# Shortline Car & Foundry? Still open?



## rreiffer (Jan 14, 2009)

Hello,

Does anyone know if Shortline Car & Foundry is still open? I was looking to pick up one of their bear traps to put on an LGB engine that I have (along with the snow plow) but I can only find a phone number, no web site. Any ideas?
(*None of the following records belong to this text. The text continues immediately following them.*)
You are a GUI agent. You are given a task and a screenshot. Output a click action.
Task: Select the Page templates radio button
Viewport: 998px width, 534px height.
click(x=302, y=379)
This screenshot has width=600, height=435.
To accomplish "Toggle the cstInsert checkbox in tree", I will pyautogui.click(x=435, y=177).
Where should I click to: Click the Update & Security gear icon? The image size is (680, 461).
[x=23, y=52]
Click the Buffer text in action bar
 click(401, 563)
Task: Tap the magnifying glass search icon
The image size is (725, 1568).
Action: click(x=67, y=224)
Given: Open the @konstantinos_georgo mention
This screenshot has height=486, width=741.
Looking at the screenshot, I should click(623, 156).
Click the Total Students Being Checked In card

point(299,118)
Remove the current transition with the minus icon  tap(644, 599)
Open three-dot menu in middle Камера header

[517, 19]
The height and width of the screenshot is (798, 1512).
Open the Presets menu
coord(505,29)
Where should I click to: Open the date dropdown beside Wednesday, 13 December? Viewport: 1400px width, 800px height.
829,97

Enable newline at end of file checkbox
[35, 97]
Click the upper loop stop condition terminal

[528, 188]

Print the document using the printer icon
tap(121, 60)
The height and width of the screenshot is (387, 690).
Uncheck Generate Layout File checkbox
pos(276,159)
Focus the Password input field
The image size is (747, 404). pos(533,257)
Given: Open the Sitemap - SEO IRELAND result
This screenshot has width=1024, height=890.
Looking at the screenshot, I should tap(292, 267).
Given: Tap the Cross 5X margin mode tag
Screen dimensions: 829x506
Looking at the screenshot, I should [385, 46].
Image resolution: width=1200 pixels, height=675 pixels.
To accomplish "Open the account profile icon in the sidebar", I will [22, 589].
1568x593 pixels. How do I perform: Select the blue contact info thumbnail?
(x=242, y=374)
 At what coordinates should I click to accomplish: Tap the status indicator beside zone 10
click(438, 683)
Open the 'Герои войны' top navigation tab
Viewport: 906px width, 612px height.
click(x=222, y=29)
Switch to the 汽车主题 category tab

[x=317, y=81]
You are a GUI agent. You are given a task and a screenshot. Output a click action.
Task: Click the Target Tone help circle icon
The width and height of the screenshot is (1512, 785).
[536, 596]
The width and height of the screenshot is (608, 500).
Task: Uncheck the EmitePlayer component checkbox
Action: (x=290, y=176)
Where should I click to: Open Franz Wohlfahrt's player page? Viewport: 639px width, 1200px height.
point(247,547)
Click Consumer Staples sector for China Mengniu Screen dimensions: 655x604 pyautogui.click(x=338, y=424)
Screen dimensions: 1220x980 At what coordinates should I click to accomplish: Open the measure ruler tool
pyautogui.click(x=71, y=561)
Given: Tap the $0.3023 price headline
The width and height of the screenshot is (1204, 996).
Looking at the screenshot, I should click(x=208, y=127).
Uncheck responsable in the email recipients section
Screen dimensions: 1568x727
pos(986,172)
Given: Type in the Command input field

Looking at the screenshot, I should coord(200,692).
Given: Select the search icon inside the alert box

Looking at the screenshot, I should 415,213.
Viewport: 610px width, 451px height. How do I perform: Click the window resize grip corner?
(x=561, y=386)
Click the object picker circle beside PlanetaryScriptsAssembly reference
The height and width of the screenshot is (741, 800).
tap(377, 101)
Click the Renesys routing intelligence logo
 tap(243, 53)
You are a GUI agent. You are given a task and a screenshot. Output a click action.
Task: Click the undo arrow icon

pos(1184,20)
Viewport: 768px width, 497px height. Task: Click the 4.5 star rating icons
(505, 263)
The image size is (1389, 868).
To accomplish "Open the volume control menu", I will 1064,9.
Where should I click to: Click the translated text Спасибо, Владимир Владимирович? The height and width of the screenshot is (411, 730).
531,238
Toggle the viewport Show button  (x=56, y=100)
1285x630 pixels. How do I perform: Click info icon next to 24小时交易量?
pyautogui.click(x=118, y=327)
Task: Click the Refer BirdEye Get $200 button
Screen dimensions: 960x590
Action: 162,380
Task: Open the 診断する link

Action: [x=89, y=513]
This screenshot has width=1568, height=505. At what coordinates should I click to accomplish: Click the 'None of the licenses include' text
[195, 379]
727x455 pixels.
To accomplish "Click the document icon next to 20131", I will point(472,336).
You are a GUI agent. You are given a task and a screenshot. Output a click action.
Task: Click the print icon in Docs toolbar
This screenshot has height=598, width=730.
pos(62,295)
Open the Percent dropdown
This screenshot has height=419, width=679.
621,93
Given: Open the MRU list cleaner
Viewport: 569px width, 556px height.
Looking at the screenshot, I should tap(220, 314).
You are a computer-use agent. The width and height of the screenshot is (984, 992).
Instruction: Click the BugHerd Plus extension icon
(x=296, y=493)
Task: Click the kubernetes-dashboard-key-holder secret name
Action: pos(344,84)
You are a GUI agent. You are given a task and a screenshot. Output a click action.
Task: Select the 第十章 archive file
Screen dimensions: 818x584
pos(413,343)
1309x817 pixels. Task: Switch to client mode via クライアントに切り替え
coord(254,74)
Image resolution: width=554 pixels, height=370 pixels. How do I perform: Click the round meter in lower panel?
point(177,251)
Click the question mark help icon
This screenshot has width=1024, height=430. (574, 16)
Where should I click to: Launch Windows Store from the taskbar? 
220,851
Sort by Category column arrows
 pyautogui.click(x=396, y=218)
Thanks


----------



## Greg Elmassian (Jan 3, 2008)

*http://www.toykingdom.net/toy-store...20Foundry/*

looks like their web site was through LSOL: http://www.largescale.com/shortline and no longer there...

* 
*
*I typed "shortline car and foundry" into google... 
*

*Greg 
*


----------



## Totalwrecker (Feb 26, 2009)

I did like Greg and saw some on ebay and through other outlets. 

John


----------



## Greg Elmassian (Jan 3, 2008)

Yeah, I think you better find one quick, or a dealer that still has some stock. 

Good Luck! 

Greg


----------



## rreiffer (Jan 14, 2009)

The toy Kingdom.net is a "search engine" that gets it's dollars by pretending to be a real site. Any idea who used to stock them?


----------



## jbwilcox (Jan 2, 2008)

Are you asking about Nonesuch Car & Foundry?

I have recently ordered some things from them and they seem to still be in business.

John


----------



## Totalwrecker (Feb 26, 2009)

It's time to google it yourself. I saw that site plus several more US looking outlets. My curiosity didn't compell me to check them out. Yours should. 
On ebay they were going for $32-36....... 

John


----------



## CCSII (Jan 3, 2008)

There is one on ebay right now.


----------



## Pete Thornton (Jan 2, 2008)

My (sometimes defective) memory tells me Shortline Car & Foundry was Jeff Saxton's original business before he started making Budget Fn3 Boxcars ? 

If so, he moved on - to Gn15 or some such quaint scale/gauge. But he's still answering emails I believe.


----------



## Ironton (Jan 2, 2008)

No, Jeff was Saxton Enterprises or something like that. Shortline was out of Texas and I never got the last of my last order from him. Do not remember his name, but the letter with the part I got said he was going to cast the last part and I should have them in a few weeks. Never heard anything else and that was real close to 2000.


----------



## Jerry Barnes (Jan 2, 2008)

Last I heard, he was in poor health. Seems his son was helping him with the business, but guess he did not continue.


----------